EXERCISE INSTRUCTIONS
Please retype the part of the items that opens with the line containing "The image size is (963, 595)." and closes with the line containing "point(1069,259)", both lines included, reproducing each line without change.

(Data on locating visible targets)
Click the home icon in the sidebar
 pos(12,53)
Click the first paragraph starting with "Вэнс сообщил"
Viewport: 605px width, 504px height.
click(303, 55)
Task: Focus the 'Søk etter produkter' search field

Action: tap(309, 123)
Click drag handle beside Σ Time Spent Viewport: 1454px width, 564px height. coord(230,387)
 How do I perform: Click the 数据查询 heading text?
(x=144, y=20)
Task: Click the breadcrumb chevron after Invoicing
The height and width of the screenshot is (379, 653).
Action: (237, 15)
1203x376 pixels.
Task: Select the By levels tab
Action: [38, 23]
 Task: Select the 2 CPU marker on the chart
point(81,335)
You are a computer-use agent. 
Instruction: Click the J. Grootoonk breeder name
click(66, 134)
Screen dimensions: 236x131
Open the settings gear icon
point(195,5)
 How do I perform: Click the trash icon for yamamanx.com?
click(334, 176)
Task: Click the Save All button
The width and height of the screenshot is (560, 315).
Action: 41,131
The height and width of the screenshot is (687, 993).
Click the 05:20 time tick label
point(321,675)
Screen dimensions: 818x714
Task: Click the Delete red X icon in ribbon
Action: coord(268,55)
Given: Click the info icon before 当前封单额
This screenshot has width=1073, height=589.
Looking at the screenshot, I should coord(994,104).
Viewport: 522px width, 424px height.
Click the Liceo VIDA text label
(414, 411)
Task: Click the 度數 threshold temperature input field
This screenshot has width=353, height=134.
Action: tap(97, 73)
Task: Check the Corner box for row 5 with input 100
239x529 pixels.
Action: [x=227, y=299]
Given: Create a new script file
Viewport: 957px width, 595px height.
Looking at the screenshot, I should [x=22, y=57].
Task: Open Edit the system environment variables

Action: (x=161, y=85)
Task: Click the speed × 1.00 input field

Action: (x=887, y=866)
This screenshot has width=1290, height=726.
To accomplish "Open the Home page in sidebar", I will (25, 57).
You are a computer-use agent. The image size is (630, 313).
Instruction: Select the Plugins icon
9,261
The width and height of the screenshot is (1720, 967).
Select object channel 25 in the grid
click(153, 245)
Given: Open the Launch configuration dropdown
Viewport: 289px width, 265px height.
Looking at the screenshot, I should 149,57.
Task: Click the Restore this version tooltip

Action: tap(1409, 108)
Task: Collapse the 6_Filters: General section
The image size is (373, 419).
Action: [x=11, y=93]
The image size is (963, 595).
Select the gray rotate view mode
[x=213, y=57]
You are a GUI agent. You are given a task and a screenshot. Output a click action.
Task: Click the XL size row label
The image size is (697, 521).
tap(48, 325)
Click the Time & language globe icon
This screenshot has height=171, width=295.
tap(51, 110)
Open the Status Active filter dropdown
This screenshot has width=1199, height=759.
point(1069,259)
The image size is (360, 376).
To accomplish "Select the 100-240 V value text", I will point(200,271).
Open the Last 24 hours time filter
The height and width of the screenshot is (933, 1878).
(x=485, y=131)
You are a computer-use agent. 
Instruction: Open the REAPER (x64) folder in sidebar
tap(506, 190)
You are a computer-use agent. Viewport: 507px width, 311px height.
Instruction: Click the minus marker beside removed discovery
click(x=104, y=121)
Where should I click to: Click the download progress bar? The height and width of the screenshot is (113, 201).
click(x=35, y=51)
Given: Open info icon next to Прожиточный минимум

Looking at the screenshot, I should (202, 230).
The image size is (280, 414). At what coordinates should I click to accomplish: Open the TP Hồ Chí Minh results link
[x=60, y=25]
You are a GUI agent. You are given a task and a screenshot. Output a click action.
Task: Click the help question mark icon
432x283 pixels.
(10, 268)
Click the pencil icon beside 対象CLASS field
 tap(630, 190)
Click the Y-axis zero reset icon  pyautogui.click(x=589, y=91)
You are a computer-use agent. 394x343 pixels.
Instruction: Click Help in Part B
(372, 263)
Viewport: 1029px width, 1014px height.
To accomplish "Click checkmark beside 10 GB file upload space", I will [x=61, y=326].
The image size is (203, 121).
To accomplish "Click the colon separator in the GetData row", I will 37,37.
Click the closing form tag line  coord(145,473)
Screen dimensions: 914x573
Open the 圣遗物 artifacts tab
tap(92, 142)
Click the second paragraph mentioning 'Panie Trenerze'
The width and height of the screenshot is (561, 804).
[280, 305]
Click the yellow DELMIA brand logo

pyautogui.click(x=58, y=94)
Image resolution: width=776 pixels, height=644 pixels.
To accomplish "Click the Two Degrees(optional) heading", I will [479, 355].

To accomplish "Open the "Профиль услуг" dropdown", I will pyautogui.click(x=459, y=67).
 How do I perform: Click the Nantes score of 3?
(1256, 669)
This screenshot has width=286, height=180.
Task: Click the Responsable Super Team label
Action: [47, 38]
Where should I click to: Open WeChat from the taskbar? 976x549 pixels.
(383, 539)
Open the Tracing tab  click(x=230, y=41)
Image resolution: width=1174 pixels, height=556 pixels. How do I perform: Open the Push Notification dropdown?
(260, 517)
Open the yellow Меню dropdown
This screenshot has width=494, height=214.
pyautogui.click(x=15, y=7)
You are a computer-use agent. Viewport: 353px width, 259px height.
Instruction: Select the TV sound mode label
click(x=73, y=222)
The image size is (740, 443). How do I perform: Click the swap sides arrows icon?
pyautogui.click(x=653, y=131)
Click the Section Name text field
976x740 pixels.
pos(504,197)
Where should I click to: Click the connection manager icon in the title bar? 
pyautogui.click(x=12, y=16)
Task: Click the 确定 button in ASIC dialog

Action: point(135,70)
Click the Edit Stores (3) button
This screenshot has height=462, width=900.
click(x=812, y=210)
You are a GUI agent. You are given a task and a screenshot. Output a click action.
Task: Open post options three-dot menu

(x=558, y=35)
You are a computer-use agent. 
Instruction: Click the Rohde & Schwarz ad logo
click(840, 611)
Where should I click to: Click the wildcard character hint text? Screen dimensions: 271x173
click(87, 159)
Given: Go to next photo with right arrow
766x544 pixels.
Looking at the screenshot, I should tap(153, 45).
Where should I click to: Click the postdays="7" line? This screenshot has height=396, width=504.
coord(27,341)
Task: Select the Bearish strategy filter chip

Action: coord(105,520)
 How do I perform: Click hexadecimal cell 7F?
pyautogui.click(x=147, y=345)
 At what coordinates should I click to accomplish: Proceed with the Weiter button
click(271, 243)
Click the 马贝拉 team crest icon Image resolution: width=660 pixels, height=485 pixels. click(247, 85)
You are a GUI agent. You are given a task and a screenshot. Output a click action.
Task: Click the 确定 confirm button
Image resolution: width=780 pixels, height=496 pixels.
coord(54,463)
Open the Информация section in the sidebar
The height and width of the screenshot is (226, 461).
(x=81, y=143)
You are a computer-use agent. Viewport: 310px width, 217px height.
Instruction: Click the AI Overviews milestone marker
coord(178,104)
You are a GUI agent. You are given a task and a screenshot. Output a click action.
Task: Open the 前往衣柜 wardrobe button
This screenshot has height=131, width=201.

RESULT
The image size is (963, 595).
Select the gray rotate view mode
[x=213, y=57]
You are a GUI agent. You are given a task and a screenshot. Output a click action.
Task: Click the XL size row label
The image size is (697, 521).
tap(48, 325)
Click the Time & language globe icon
This screenshot has height=171, width=295.
tap(51, 110)
Open the Status Active filter dropdown
This screenshot has width=1199, height=759.
point(1069,259)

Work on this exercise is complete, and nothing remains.